▶ [EXERCISE GOAL]:
How many lines below contain the word "button"? Answer with that number alone.

++++

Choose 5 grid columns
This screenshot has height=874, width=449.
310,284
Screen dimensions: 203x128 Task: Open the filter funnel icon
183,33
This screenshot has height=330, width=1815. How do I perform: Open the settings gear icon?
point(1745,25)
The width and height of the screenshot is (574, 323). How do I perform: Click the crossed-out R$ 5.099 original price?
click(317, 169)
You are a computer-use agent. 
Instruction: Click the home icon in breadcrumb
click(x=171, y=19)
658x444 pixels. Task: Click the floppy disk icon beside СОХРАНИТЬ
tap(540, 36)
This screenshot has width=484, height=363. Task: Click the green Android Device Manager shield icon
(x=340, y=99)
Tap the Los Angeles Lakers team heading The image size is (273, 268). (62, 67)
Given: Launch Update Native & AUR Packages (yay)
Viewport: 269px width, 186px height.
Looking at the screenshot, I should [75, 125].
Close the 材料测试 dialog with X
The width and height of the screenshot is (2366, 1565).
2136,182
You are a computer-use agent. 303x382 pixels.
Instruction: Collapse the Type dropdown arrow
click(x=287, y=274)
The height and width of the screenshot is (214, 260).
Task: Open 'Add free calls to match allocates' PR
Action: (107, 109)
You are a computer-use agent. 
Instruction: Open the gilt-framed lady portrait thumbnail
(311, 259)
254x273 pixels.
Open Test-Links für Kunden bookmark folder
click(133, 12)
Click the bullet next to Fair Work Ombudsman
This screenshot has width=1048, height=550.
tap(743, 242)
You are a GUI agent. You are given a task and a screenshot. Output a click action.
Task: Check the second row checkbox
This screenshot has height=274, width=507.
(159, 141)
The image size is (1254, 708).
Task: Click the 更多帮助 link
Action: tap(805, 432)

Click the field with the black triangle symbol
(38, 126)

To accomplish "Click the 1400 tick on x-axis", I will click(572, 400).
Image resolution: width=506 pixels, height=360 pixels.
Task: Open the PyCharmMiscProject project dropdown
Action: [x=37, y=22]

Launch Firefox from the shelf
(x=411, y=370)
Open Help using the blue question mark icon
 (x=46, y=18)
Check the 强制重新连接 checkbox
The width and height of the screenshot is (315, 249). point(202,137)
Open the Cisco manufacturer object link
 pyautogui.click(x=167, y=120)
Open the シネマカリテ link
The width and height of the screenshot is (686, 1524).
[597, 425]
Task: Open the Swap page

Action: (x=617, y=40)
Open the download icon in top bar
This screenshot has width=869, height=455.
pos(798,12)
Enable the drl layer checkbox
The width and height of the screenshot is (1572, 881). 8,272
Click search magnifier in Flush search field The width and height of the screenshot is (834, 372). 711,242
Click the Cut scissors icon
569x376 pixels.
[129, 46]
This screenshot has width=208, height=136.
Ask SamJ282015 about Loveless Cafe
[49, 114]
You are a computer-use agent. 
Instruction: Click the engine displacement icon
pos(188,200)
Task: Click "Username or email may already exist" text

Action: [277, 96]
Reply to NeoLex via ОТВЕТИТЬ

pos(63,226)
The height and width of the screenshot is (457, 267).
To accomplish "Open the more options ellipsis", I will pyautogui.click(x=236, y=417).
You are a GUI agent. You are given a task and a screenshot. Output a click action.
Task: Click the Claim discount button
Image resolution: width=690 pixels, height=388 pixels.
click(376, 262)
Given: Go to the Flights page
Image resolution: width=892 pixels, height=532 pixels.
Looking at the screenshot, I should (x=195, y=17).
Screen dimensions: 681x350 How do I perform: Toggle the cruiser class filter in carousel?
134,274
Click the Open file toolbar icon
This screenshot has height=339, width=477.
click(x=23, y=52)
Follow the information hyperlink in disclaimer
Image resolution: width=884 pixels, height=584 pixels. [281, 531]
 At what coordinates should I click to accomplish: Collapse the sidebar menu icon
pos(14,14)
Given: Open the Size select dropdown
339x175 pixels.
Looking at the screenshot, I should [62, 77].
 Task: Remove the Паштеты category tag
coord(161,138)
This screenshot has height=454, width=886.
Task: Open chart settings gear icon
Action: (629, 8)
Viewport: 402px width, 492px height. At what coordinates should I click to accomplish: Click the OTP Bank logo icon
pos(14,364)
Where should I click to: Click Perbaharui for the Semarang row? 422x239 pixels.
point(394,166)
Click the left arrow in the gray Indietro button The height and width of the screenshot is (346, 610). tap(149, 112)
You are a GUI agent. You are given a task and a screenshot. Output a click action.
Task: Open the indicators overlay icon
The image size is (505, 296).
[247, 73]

++++

▶ [EXERCISE RESULT]:
2